Task statement:
The entries shown below should be output exactly as they appear.

Exercise material:
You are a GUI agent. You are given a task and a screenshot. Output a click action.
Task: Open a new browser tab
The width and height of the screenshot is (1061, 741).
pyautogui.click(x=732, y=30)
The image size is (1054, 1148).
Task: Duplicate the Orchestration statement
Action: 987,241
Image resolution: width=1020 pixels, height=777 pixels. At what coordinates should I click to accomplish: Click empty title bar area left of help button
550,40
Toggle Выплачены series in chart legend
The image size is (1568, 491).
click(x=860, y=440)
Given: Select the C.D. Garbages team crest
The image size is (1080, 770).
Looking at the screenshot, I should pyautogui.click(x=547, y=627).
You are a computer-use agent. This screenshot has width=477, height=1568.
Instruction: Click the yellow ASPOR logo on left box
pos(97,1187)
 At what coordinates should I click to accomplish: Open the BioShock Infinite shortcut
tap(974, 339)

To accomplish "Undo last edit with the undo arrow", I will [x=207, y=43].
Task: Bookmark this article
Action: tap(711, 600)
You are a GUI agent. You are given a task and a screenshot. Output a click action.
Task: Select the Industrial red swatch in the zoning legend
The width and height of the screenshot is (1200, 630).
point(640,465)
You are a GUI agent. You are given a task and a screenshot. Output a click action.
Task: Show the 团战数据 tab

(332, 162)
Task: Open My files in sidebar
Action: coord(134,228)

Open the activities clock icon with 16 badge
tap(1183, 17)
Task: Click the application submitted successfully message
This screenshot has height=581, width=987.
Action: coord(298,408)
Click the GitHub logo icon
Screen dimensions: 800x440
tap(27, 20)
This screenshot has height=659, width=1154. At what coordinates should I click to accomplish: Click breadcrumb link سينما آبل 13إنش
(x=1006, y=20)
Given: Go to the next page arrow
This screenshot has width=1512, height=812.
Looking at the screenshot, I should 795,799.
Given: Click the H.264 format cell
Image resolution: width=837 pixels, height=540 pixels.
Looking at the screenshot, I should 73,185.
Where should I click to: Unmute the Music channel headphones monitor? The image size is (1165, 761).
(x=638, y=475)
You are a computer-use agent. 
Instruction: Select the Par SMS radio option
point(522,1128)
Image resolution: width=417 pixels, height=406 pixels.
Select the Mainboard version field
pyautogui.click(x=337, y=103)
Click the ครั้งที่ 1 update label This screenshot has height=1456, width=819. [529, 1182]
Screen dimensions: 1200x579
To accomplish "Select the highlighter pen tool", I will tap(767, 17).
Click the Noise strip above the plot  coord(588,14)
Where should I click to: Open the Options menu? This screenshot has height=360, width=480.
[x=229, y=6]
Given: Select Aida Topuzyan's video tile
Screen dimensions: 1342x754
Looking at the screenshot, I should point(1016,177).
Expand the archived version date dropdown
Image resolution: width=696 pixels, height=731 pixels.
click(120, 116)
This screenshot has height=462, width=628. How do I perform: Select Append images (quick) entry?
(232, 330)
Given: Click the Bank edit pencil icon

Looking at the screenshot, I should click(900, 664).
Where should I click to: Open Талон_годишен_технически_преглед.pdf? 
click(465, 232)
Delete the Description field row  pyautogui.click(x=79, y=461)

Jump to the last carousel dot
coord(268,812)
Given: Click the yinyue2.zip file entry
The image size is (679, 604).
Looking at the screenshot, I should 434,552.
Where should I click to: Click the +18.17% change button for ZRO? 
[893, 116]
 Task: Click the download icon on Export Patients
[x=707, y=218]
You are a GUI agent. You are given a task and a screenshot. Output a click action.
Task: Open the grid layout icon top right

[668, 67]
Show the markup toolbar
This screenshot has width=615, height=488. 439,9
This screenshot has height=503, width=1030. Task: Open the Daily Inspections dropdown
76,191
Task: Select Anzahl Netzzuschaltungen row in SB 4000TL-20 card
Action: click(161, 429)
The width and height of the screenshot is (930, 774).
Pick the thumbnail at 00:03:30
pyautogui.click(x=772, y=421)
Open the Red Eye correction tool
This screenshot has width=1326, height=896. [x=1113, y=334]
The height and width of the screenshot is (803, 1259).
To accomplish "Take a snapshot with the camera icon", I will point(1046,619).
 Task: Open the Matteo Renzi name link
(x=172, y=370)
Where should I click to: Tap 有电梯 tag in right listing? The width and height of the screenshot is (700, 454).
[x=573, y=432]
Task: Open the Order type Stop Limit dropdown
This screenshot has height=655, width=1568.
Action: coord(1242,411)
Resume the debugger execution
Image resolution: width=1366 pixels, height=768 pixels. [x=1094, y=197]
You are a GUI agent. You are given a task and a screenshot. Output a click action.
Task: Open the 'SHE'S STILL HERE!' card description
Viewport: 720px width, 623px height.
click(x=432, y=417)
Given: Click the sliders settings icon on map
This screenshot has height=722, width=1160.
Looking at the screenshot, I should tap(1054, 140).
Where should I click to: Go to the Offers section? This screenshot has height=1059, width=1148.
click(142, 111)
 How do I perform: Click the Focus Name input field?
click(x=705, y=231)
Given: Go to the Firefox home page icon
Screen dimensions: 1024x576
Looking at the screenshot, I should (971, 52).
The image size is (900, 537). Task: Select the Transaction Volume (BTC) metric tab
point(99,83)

Response:
You are a GUI agent. You are given a task and a screenshot. Output a click action.
Task: Open a new browser tab
The width and height of the screenshot is (1061, 741).
pyautogui.click(x=732, y=30)
The image size is (1054, 1148).
Task: Duplicate the Orchestration statement
Action: 987,241
Image resolution: width=1020 pixels, height=777 pixels. At what coordinates should I click to accomplish: Click empty title bar area left of help button
550,40
Toggle Выплачены series in chart legend
The image size is (1568, 491).
click(x=860, y=440)
Given: Select the C.D. Garbages team crest
The image size is (1080, 770).
Looking at the screenshot, I should pyautogui.click(x=547, y=627).
You are a computer-use agent. This screenshot has width=477, height=1568.
Instruction: Click the yellow ASPOR logo on left box
pos(97,1187)
 At what coordinates should I click to accomplish: Open the BioShock Infinite shortcut
tap(974, 339)

To accomplish "Undo last edit with the undo arrow", I will [x=207, y=43].
Task: Bookmark this article
Action: tap(711, 600)
You are a GUI agent. You are given a task and a screenshot. Output a click action.
Task: Select the Industrial red swatch in the zoning legend
The width and height of the screenshot is (1200, 630).
point(640,465)
You are a GUI agent. You are given a task and a screenshot. Output a click action.
Task: Show the 团战数据 tab

(332, 162)
Task: Open My files in sidebar
Action: coord(134,228)

Open the activities clock icon with 16 badge
tap(1183, 17)
Task: Click the application submitted successfully message
This screenshot has height=581, width=987.
Action: coord(298,408)
Click the GitHub logo icon
Screen dimensions: 800x440
tap(27, 20)
This screenshot has height=659, width=1154. At what coordinates should I click to accomplish: Click breadcrumb link سينما آبل 13إنش
(x=1006, y=20)
Given: Go to the next page arrow
This screenshot has width=1512, height=812.
Looking at the screenshot, I should 795,799.
Given: Click the H.264 format cell
Image resolution: width=837 pixels, height=540 pixels.
Looking at the screenshot, I should 73,185.
Where should I click to: Unmute the Music channel headphones monitor? The image size is (1165, 761).
(x=638, y=475)
You are a computer-use agent. 
Instruction: Select the Par SMS radio option
point(522,1128)
Image resolution: width=417 pixels, height=406 pixels.
Select the Mainboard version field
pyautogui.click(x=337, y=103)
Click the ครั้งที่ 1 update label This screenshot has height=1456, width=819. [529, 1182]
Screen dimensions: 1200x579
To accomplish "Select the highlighter pen tool", I will tap(767, 17).
Click the Noise strip above the plot  coord(588,14)
Where should I click to: Open the Options menu? This screenshot has height=360, width=480.
[x=229, y=6]
Given: Select Aida Topuzyan's video tile
Screen dimensions: 1342x754
Looking at the screenshot, I should point(1016,177).
Expand the archived version date dropdown
Image resolution: width=696 pixels, height=731 pixels.
click(120, 116)
This screenshot has height=462, width=628. How do I perform: Select Append images (quick) entry?
(232, 330)
Given: Click the Bank edit pencil icon

Looking at the screenshot, I should click(900, 664).
Where should I click to: Open Талон_годишен_технически_преглед.pdf? 
click(465, 232)
Delete the Description field row  pyautogui.click(x=79, y=461)

Jump to the last carousel dot
coord(268,812)
Given: Click the yinyue2.zip file entry
The image size is (679, 604).
Looking at the screenshot, I should 434,552.
Where should I click to: Click the +18.17% change button for ZRO? 
[893, 116]
 Task: Click the download icon on Export Patients
[x=707, y=218]
You are a GUI agent. You are given a task and a screenshot. Output a click action.
Task: Open the grid layout icon top right

[668, 67]
Show the markup toolbar
This screenshot has width=615, height=488. 439,9
This screenshot has height=503, width=1030. Task: Open the Daily Inspections dropdown
76,191
Task: Select Anzahl Netzzuschaltungen row in SB 4000TL-20 card
Action: click(161, 429)
The width and height of the screenshot is (930, 774).
Pick the thumbnail at 00:03:30
pyautogui.click(x=772, y=421)
Open the Red Eye correction tool
This screenshot has width=1326, height=896. [x=1113, y=334]
The height and width of the screenshot is (803, 1259).
To accomplish "Take a snapshot with the camera icon", I will point(1046,619).
 Task: Open the Matteo Renzi name link
(x=172, y=370)
Where should I click to: Tap 有电梯 tag in right listing? The width and height of the screenshot is (700, 454).
[x=573, y=432]
Task: Open the Order type Stop Limit dropdown
This screenshot has height=655, width=1568.
Action: coord(1242,411)
Resume the debugger execution
Image resolution: width=1366 pixels, height=768 pixels. [x=1094, y=197]
You are a GUI agent. You are given a task and a screenshot. Output a click action.
Task: Open the 'SHE'S STILL HERE!' card description
Viewport: 720px width, 623px height.
click(x=432, y=417)
Given: Click the sliders settings icon on map
This screenshot has height=722, width=1160.
Looking at the screenshot, I should tap(1054, 140).
Where should I click to: Go to the Offers section? This screenshot has height=1059, width=1148.
click(142, 111)
 How do I perform: Click the Focus Name input field?
click(x=705, y=231)
Given: Go to the Firefox home page icon
Screen dimensions: 1024x576
Looking at the screenshot, I should (971, 52).
The image size is (900, 537). Task: Select the Transaction Volume (BTC) metric tab
point(99,83)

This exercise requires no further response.